AI hallucination mitigation techniques

While hallucinations can’t be eliminated entirely, developers and teams can reduce their frequency and impact with a few strategies:

  • Provide rich context: The more relevant details the model has (code snippets, logs, documentation), the less likely it is to fabricate.
  • Verification loops: Don’t trust blindly — validate answers against source code, runtime behavior, or external references. Builds, tests and checks provide a good form of automatable verification.
  • Clarification over guessing: Prompt models to ask clarifying questions when uncertain, rather than generating confident but false responses.
  • Challenge the model’s assumptions: After the model has returned, you can point out logical inconsistencies or ask directed questions to help it flesh out its reasoning.
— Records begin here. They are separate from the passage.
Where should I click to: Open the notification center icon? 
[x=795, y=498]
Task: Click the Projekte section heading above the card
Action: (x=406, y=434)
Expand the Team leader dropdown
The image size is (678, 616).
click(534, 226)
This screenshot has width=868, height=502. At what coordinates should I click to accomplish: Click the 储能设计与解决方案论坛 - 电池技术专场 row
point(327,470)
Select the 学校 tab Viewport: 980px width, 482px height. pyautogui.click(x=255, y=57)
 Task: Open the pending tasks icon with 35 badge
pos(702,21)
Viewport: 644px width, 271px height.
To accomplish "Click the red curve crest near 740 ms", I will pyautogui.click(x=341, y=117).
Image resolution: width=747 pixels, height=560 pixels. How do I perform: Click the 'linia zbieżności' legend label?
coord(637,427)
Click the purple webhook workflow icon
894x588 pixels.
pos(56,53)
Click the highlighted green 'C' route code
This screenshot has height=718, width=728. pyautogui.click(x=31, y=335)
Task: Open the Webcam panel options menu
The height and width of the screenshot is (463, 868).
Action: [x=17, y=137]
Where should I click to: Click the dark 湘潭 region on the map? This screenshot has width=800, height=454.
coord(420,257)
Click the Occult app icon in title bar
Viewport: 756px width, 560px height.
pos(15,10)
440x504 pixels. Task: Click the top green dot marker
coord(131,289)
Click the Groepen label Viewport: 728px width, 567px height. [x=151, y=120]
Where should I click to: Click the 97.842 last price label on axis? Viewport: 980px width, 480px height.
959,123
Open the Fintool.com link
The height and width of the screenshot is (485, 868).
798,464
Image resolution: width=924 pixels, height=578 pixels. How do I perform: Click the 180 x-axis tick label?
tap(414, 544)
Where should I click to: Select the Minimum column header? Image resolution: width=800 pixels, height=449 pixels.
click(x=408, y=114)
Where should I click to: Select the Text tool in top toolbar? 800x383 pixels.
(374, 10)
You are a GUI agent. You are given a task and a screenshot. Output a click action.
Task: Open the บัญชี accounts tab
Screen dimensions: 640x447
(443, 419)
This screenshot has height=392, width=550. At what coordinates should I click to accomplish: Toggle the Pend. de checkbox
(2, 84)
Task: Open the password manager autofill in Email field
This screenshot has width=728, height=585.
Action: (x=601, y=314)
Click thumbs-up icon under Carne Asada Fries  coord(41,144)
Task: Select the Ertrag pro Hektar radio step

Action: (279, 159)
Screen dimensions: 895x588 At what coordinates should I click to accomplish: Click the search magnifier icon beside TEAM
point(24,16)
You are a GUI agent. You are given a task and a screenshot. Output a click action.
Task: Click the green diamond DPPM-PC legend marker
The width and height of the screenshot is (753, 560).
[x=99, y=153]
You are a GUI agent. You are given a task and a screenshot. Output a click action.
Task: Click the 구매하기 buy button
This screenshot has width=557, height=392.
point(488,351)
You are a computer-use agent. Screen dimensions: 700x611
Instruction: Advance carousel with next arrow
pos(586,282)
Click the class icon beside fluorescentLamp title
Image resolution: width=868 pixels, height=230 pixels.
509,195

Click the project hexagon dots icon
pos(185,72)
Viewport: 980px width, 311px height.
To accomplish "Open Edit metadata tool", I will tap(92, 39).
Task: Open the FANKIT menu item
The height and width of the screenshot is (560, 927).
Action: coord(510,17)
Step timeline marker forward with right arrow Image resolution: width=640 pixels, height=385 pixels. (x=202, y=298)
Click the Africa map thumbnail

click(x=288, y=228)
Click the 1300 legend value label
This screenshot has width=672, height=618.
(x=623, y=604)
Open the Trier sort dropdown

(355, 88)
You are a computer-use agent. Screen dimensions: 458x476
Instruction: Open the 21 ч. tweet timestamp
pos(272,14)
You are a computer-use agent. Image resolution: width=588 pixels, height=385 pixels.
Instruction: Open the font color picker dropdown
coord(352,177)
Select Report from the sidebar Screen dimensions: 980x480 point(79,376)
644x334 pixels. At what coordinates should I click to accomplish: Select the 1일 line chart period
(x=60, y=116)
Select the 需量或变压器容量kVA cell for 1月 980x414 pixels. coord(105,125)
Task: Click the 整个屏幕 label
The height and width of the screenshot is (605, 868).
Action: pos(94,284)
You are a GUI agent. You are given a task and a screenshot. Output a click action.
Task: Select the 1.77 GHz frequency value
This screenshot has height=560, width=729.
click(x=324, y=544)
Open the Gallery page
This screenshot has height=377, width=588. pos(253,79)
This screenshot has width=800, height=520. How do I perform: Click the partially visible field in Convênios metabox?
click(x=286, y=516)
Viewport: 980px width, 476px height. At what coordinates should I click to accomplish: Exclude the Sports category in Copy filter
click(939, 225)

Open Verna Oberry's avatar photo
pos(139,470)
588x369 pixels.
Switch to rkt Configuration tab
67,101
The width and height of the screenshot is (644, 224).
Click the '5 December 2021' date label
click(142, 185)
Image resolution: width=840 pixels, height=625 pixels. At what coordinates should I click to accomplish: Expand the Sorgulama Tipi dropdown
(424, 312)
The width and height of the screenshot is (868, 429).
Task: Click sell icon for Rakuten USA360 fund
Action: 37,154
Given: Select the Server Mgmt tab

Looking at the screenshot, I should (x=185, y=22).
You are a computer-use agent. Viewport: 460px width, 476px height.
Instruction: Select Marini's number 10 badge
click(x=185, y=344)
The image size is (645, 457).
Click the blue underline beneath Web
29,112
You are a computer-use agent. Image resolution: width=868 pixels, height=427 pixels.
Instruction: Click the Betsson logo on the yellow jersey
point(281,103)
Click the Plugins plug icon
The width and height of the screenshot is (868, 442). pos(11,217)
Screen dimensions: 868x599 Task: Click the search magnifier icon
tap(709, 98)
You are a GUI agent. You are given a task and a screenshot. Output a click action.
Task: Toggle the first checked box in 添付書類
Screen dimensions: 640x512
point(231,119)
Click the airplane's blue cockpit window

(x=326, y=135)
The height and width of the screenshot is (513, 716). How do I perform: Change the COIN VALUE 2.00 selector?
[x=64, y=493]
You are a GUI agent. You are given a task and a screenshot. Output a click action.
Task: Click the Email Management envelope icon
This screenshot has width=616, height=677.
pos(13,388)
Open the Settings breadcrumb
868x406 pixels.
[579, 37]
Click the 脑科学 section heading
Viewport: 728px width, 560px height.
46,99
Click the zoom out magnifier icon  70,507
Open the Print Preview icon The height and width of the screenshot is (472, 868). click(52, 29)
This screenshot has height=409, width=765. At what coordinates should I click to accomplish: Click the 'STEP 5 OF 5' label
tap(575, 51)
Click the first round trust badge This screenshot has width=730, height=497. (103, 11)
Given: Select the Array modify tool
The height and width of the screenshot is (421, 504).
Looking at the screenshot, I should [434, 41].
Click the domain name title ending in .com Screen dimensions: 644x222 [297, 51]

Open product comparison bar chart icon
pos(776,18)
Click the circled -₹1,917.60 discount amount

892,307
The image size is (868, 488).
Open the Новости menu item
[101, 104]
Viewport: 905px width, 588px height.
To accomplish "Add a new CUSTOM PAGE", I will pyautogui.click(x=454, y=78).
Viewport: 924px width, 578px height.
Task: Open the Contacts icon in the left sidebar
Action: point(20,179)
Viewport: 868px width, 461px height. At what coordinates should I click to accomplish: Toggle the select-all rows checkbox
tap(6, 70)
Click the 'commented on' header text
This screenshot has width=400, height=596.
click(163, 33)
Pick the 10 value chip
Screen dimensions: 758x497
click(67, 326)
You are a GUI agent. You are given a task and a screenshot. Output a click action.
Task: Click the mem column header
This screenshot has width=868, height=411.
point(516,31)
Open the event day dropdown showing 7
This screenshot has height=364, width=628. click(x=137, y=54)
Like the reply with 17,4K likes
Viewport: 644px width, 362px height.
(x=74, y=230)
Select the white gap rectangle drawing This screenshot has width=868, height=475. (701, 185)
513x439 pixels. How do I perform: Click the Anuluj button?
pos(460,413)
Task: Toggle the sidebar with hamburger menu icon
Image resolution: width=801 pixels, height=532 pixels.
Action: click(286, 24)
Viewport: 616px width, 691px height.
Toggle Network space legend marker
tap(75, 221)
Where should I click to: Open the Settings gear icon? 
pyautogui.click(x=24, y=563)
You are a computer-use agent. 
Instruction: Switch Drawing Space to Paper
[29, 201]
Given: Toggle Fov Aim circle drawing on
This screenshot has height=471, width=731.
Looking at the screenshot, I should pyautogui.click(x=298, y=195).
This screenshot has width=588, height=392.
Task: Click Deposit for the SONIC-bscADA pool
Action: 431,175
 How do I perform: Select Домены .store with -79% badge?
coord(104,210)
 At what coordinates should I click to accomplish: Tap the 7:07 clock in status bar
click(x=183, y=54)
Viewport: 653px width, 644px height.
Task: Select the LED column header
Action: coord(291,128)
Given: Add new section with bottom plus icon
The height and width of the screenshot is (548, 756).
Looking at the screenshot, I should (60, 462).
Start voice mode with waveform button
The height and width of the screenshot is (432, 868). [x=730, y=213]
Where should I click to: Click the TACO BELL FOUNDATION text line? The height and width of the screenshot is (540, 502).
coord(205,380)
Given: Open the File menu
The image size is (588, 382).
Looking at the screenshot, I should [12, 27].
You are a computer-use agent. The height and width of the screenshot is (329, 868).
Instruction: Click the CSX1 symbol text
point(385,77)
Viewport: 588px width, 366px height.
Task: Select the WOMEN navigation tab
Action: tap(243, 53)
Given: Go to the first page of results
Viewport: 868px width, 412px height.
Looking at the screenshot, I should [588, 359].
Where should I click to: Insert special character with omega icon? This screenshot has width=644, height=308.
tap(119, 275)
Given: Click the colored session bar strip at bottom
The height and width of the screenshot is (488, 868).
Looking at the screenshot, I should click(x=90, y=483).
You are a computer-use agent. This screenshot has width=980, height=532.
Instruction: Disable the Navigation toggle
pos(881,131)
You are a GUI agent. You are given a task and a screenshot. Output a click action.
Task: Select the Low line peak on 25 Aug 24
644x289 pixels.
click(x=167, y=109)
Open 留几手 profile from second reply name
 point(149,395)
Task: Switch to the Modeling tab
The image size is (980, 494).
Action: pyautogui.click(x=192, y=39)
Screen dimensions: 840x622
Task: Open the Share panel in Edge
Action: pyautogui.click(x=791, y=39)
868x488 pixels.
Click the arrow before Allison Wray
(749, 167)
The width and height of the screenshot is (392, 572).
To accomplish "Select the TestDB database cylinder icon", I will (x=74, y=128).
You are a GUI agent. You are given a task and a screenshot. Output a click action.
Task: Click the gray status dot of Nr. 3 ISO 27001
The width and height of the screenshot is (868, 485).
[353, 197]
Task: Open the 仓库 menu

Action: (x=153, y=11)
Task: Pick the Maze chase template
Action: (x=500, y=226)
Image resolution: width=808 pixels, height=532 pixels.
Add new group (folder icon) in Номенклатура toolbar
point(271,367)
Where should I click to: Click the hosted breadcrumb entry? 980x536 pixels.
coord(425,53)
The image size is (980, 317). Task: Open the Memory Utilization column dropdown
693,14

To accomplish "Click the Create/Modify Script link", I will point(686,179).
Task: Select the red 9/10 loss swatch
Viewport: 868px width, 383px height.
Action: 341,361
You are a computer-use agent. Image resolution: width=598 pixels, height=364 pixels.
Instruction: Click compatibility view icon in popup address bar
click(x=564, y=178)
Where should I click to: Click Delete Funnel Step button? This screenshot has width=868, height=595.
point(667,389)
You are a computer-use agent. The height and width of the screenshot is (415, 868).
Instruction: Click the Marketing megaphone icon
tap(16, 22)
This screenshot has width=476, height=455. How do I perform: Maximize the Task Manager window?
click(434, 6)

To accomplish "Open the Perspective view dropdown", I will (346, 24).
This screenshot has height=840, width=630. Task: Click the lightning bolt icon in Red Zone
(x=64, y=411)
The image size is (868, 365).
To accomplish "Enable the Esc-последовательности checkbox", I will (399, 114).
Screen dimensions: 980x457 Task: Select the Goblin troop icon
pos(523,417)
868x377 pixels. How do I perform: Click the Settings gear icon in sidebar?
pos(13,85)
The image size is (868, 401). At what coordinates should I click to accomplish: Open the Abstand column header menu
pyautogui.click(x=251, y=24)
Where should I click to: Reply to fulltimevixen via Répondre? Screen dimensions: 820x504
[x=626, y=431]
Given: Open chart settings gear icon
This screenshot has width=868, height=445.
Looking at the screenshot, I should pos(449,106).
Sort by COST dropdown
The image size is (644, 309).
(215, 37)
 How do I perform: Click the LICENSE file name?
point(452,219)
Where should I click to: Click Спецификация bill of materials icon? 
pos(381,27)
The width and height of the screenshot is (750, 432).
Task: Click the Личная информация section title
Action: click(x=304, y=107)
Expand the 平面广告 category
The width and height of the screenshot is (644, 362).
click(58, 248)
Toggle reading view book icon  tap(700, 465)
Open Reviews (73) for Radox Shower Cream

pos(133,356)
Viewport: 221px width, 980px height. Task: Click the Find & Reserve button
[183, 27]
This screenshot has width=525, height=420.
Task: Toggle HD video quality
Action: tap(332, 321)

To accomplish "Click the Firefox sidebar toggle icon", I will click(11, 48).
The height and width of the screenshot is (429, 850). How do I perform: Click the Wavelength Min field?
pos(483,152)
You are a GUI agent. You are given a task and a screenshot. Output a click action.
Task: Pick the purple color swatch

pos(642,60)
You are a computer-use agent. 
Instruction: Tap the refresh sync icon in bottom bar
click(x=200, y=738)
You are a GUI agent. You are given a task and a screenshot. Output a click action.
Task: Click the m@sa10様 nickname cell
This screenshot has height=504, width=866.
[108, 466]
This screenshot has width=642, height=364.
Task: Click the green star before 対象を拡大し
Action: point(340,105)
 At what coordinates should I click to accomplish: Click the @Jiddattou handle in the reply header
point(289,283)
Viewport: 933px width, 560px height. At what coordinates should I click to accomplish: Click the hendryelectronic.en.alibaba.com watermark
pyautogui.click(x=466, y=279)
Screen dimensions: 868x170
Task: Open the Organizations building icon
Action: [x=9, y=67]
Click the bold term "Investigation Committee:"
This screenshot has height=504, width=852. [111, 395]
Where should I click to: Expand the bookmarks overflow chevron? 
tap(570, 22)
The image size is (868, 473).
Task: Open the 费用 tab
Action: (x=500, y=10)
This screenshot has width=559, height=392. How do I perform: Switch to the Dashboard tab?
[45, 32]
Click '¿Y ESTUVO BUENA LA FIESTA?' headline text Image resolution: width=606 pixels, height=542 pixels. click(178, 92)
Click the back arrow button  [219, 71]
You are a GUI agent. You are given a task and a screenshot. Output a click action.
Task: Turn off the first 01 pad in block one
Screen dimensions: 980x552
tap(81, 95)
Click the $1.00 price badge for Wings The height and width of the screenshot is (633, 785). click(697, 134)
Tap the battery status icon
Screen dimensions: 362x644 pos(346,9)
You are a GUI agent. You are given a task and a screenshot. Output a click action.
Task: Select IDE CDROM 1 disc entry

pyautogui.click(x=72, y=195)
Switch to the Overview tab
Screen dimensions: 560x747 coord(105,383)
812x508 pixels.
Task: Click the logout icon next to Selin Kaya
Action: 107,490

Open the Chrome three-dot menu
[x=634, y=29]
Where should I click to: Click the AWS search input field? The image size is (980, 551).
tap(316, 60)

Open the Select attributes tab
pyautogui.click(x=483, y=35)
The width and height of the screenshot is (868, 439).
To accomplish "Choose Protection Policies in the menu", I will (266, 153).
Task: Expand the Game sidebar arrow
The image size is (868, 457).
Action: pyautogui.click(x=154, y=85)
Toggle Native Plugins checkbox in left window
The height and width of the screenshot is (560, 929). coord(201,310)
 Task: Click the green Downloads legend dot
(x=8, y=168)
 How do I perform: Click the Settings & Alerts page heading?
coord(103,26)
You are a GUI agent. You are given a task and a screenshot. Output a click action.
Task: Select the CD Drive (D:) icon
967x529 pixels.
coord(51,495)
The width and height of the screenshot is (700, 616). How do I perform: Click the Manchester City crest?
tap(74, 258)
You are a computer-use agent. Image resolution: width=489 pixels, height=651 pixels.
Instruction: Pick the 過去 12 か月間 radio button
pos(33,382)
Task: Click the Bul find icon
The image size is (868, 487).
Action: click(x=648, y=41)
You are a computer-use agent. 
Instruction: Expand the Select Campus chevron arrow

Ideally you want the questions you ask to push the model into doing the exploration it needs to solve the problem.

For coding workflows, grounding the model in the actual codebase — rather than generic training data — is essential. The real competitive advantage, however, comes from grounding the model in the program’s dynamic behavior. An AI can read the code, but it cannot see the full state of the program as it ran.

 

The antidote to AI hallucination

This is where Undo comes in. Undo records the full runtime behavior of your application and makes that information available to LLMs. 

The recording is the antidote to LLM hallucination risk.

Here’s how Undo strengthens LLM reliability:

  • Precise context: The model knows exactly which source files and functions were executed, removing guesswork.
  • Query logs and execution state: Instead of vague or incomplete logs, the LLM can interrogate the full runtime recording in as much detail as needed.
  • Guided questioning: If something is unclear, the LLM can query the recording like a knowledgeable colleague rather than hallucinating a diagnosis.
  • Claim verification: Developers can replay the exact recording to confirm whether the LLM’s suggested explanation or fix matches what really happened.

By grounding AI reasoning in deterministic runtime evidence, Undo reduces hallucination risk dramatically. Instead of “sounding plausible,” the LLM can be tethered to what actually happened in your software.

Summary

LLM hallucinations are a fundamental limitation of today’s AI. For developers, this means treating AI suggestions with caution, validating outputs, and giving models as much context as possible.

With tools like Undo, we can bridge the gap between probability-driven guesses and ground-truth software execution. The result: fewer wasted engineering effort, more reliable AI assistance, and the confidence that your LLM isn’t just making things up.